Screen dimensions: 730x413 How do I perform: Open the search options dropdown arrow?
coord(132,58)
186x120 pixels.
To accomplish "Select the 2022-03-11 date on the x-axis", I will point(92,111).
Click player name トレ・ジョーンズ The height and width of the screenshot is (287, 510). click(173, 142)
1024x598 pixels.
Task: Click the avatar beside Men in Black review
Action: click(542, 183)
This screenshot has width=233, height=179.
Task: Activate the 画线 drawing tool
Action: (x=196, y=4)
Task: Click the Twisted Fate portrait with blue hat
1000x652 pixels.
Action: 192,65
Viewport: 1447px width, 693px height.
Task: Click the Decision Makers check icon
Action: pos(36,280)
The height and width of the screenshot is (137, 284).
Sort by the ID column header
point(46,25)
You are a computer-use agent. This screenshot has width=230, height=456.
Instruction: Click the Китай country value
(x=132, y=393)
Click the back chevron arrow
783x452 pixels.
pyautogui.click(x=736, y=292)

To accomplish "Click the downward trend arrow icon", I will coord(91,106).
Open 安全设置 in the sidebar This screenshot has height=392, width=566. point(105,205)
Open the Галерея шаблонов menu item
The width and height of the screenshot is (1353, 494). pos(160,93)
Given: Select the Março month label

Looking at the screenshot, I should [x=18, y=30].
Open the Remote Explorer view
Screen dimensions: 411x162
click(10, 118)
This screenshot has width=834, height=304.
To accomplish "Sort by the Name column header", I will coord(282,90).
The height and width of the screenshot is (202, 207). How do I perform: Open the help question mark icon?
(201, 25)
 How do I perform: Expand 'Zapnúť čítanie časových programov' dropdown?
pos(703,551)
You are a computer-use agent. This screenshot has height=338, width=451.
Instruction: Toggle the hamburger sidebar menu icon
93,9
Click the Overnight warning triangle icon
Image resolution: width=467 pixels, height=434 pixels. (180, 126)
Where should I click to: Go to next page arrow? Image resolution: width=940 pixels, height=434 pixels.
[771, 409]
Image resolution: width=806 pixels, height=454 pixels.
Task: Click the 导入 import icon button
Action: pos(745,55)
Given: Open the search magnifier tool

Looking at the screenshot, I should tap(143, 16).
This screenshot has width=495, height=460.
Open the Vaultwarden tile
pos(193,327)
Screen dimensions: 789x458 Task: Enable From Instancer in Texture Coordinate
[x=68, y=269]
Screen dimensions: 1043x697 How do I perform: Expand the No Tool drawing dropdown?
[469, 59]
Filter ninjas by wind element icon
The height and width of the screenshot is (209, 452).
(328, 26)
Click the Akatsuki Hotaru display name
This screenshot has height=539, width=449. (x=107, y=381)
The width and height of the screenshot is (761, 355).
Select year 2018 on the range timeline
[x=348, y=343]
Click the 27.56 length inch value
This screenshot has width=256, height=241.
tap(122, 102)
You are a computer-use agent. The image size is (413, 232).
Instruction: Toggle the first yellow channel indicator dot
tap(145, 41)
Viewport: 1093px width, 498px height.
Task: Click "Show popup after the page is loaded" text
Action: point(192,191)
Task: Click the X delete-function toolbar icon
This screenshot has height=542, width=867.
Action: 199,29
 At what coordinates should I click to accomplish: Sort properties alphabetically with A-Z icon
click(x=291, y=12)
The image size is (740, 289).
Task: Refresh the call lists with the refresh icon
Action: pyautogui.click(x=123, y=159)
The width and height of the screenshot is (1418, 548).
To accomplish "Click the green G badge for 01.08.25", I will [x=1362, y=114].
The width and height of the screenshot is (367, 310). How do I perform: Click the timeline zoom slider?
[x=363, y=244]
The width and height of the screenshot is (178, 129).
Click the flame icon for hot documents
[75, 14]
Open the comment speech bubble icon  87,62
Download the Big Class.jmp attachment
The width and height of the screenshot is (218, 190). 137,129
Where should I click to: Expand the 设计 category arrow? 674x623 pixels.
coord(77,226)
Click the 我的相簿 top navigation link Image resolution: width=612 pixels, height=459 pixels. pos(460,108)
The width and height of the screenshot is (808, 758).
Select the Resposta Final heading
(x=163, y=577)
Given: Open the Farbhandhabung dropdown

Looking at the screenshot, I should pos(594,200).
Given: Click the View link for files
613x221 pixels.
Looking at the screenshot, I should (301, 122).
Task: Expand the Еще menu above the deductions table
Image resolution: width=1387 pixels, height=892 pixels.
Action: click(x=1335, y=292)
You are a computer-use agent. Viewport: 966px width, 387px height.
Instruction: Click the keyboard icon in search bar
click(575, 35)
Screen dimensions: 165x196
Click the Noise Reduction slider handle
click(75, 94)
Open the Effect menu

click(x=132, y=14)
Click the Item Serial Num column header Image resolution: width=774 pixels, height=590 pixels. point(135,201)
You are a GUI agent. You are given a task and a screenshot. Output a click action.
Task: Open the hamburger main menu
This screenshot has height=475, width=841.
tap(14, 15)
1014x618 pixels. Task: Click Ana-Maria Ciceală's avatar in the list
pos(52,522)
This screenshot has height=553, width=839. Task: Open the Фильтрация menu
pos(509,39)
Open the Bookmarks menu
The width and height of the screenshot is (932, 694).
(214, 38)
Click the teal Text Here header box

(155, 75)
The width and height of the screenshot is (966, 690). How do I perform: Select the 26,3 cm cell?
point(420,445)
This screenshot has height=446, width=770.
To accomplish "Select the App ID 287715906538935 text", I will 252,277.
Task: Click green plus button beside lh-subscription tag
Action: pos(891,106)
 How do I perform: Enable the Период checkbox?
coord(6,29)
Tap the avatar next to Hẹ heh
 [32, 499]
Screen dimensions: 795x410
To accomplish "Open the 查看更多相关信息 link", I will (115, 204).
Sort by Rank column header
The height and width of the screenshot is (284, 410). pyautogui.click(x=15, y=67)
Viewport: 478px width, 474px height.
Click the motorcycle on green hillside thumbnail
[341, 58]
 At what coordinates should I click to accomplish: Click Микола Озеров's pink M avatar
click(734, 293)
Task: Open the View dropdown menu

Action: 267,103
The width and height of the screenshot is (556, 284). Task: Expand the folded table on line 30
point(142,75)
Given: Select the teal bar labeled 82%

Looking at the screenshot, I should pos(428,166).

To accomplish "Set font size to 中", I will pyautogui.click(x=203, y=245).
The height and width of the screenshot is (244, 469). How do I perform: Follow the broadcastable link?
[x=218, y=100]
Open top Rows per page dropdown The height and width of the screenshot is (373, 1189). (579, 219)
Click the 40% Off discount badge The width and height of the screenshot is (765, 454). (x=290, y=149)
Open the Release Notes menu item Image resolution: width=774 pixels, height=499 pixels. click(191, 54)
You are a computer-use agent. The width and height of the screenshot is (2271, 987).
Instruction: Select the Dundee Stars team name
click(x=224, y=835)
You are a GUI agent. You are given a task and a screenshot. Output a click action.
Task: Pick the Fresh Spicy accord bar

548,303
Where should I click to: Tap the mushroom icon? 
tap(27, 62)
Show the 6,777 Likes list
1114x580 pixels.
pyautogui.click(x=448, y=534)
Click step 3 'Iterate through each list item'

= = =

**Work instructions**
Look back at the records above. Repeat all of them exactly.

**Exercise response**
Screen dimensions: 730x413 How do I perform: Open the search options dropdown arrow?
coord(132,58)
186x120 pixels.
To accomplish "Select the 2022-03-11 date on the x-axis", I will point(92,111).
Click player name トレ・ジョーンズ The height and width of the screenshot is (287, 510). click(173, 142)
1024x598 pixels.
Task: Click the avatar beside Men in Black review
Action: click(542, 183)
This screenshot has width=233, height=179.
Task: Activate the 画线 drawing tool
Action: (x=196, y=4)
Task: Click the Twisted Fate portrait with blue hat
1000x652 pixels.
Action: 192,65
Viewport: 1447px width, 693px height.
Task: Click the Decision Makers check icon
Action: pos(36,280)
The height and width of the screenshot is (137, 284).
Sort by the ID column header
point(46,25)
You are a computer-use agent. This screenshot has width=230, height=456.
Instruction: Click the Китай country value
(x=132, y=393)
Click the back chevron arrow
783x452 pixels.
pyautogui.click(x=736, y=292)

To accomplish "Click the downward trend arrow icon", I will coord(91,106).
Open 安全设置 in the sidebar This screenshot has height=392, width=566. point(105,205)
Open the Галерея шаблонов menu item
The width and height of the screenshot is (1353, 494). pos(160,93)
Given: Select the Março month label

Looking at the screenshot, I should [x=18, y=30].
Open the Remote Explorer view
Screen dimensions: 411x162
click(10, 118)
This screenshot has width=834, height=304.
To accomplish "Sort by the Name column header", I will coord(282,90).
The height and width of the screenshot is (202, 207). How do I perform: Open the help question mark icon?
(201, 25)
 How do I perform: Expand 'Zapnúť čítanie časových programov' dropdown?
pos(703,551)
You are a computer-use agent. This screenshot has height=338, width=451.
Instruction: Toggle the hamburger sidebar menu icon
93,9
Click the Overnight warning triangle icon
Image resolution: width=467 pixels, height=434 pixels. (180, 126)
Where should I click to: Go to next page arrow? Image resolution: width=940 pixels, height=434 pixels.
[771, 409]
Image resolution: width=806 pixels, height=454 pixels.
Task: Click the 导入 import icon button
Action: pos(745,55)
Given: Open the search magnifier tool

Looking at the screenshot, I should tap(143, 16).
This screenshot has width=495, height=460.
Open the Vaultwarden tile
pos(193,327)
Screen dimensions: 789x458 Task: Enable From Instancer in Texture Coordinate
[x=68, y=269]
Screen dimensions: 1043x697 How do I perform: Expand the No Tool drawing dropdown?
[469, 59]
Filter ninjas by wind element icon
The height and width of the screenshot is (209, 452).
(328, 26)
Click the Akatsuki Hotaru display name
This screenshot has height=539, width=449. (x=107, y=381)
The width and height of the screenshot is (761, 355).
Select year 2018 on the range timeline
[x=348, y=343]
Click the 27.56 length inch value
This screenshot has width=256, height=241.
tap(122, 102)
You are a computer-use agent. The image size is (413, 232).
Instruction: Toggle the first yellow channel indicator dot
tap(145, 41)
Viewport: 1093px width, 498px height.
Task: Click "Show popup after the page is loaded" text
Action: point(192,191)
Task: Click the X delete-function toolbar icon
This screenshot has height=542, width=867.
Action: 199,29
 At what coordinates should I click to accomplish: Sort properties alphabetically with A-Z icon
click(x=291, y=12)
The image size is (740, 289).
Task: Refresh the call lists with the refresh icon
Action: pyautogui.click(x=123, y=159)
The width and height of the screenshot is (1418, 548).
To accomplish "Click the green G badge for 01.08.25", I will [x=1362, y=114].
The width and height of the screenshot is (367, 310). How do I perform: Click the timeline zoom slider?
[x=363, y=244]
The width and height of the screenshot is (178, 129).
Click the flame icon for hot documents
[75, 14]
Open the comment speech bubble icon  87,62
Download the Big Class.jmp attachment
The width and height of the screenshot is (218, 190). 137,129
Where should I click to: Expand the 设计 category arrow? 674x623 pixels.
coord(77,226)
Click the 我的相簿 top navigation link Image resolution: width=612 pixels, height=459 pixels. pos(460,108)
The width and height of the screenshot is (808, 758).
Select the Resposta Final heading
(x=163, y=577)
Given: Open the Farbhandhabung dropdown

Looking at the screenshot, I should pos(594,200).
Given: Click the View link for files
613x221 pixels.
Looking at the screenshot, I should (301, 122).
Task: Expand the Еще menu above the deductions table
Image resolution: width=1387 pixels, height=892 pixels.
Action: click(x=1335, y=292)
You are a computer-use agent. Viewport: 966px width, 387px height.
Instruction: Click the keyboard icon in search bar
click(575, 35)
Screen dimensions: 165x196
Click the Noise Reduction slider handle
click(75, 94)
Open the Effect menu

click(x=132, y=14)
Click the Item Serial Num column header Image resolution: width=774 pixels, height=590 pixels. point(135,201)
You are a GUI agent. You are given a task and a screenshot. Output a click action.
Task: Open the hamburger main menu
This screenshot has height=475, width=841.
tap(14, 15)
1014x618 pixels. Task: Click Ana-Maria Ciceală's avatar in the list
pos(52,522)
This screenshot has height=553, width=839. Task: Open the Фильтрация menu
pos(509,39)
Open the Bookmarks menu
The width and height of the screenshot is (932, 694).
(214, 38)
Click the teal Text Here header box

(155, 75)
The width and height of the screenshot is (966, 690). How do I perform: Select the 26,3 cm cell?
point(420,445)
This screenshot has height=446, width=770.
To accomplish "Select the App ID 287715906538935 text", I will 252,277.
Task: Click green plus button beside lh-subscription tag
Action: pos(891,106)
 How do I perform: Enable the Период checkbox?
coord(6,29)
Tap the avatar next to Hẹ heh
 [32, 499]
Screen dimensions: 795x410
To accomplish "Open the 查看更多相关信息 link", I will (115, 204).
Sort by Rank column header
The height and width of the screenshot is (284, 410). pyautogui.click(x=15, y=67)
Viewport: 478px width, 474px height.
Click the motorcycle on green hillside thumbnail
[341, 58]
 At what coordinates should I click to accomplish: Click Микола Озеров's pink M avatar
click(734, 293)
Task: Open the View dropdown menu

Action: 267,103
The width and height of the screenshot is (556, 284). Task: Expand the folded table on line 30
point(142,75)
Given: Select the teal bar labeled 82%

Looking at the screenshot, I should pos(428,166).

To accomplish "Set font size to 中", I will pyautogui.click(x=203, y=245).
The height and width of the screenshot is (244, 469). How do I perform: Follow the broadcastable link?
[x=218, y=100]
Open top Rows per page dropdown The height and width of the screenshot is (373, 1189). (579, 219)
Click the 40% Off discount badge The width and height of the screenshot is (765, 454). (x=290, y=149)
Open the Release Notes menu item Image resolution: width=774 pixels, height=499 pixels. click(191, 54)
You are a computer-use agent. The width and height of the screenshot is (2271, 987).
Instruction: Select the Dundee Stars team name
click(x=224, y=835)
You are a GUI agent. You are given a task and a screenshot. Output a click action.
Task: Pick the Fresh Spicy accord bar

548,303
Where should I click to: Tap the mushroom icon? 
tap(27, 62)
Show the 6,777 Likes list
1114x580 pixels.
pyautogui.click(x=448, y=534)
Click step 3 'Iterate through each list item'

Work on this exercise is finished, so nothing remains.